WHAT THE TASK ASKS> Spot each line in the records below where the word "computer" occurs, then copy it.

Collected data
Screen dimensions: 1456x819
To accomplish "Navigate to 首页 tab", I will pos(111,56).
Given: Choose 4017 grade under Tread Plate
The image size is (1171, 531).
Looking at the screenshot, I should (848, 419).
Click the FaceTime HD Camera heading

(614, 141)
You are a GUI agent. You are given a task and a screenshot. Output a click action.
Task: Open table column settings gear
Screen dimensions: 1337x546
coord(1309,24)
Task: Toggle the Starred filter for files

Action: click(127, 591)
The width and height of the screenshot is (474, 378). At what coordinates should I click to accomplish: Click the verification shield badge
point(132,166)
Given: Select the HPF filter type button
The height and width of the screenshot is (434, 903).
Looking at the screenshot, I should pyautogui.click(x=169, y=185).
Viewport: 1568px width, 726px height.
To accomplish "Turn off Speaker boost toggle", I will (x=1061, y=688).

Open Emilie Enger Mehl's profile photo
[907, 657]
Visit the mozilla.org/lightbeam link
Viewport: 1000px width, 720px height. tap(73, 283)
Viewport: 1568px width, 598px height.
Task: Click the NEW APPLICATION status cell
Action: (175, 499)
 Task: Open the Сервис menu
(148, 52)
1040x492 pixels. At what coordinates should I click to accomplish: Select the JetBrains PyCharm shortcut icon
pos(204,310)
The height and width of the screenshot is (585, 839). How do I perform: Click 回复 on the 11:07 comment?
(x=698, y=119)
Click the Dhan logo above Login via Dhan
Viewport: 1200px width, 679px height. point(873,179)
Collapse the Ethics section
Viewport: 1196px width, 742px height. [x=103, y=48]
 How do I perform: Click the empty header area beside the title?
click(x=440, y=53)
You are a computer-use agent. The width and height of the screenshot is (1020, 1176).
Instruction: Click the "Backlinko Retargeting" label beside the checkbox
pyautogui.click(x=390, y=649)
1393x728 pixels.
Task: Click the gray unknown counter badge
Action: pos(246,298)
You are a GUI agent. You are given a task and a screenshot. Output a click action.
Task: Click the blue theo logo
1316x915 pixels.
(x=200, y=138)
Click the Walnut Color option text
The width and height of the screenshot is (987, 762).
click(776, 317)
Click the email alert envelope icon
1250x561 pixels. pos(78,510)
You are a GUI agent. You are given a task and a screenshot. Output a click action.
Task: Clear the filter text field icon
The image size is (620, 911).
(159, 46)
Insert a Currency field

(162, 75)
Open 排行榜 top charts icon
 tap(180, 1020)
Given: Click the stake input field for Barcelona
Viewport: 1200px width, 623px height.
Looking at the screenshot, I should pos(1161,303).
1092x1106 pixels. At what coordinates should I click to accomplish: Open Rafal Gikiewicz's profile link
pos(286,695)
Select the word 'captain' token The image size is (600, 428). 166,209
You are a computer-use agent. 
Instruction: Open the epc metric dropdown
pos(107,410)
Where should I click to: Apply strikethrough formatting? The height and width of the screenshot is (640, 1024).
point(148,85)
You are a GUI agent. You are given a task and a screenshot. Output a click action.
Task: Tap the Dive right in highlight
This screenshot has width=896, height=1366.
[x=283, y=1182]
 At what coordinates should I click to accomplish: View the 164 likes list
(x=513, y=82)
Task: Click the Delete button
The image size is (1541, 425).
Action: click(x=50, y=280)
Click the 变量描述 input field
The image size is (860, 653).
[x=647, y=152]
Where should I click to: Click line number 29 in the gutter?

SOLVED PROBLEM>
You are a computer-use agent. The width and height of the screenshot is (1020, 1176).
You are a computer-use agent. 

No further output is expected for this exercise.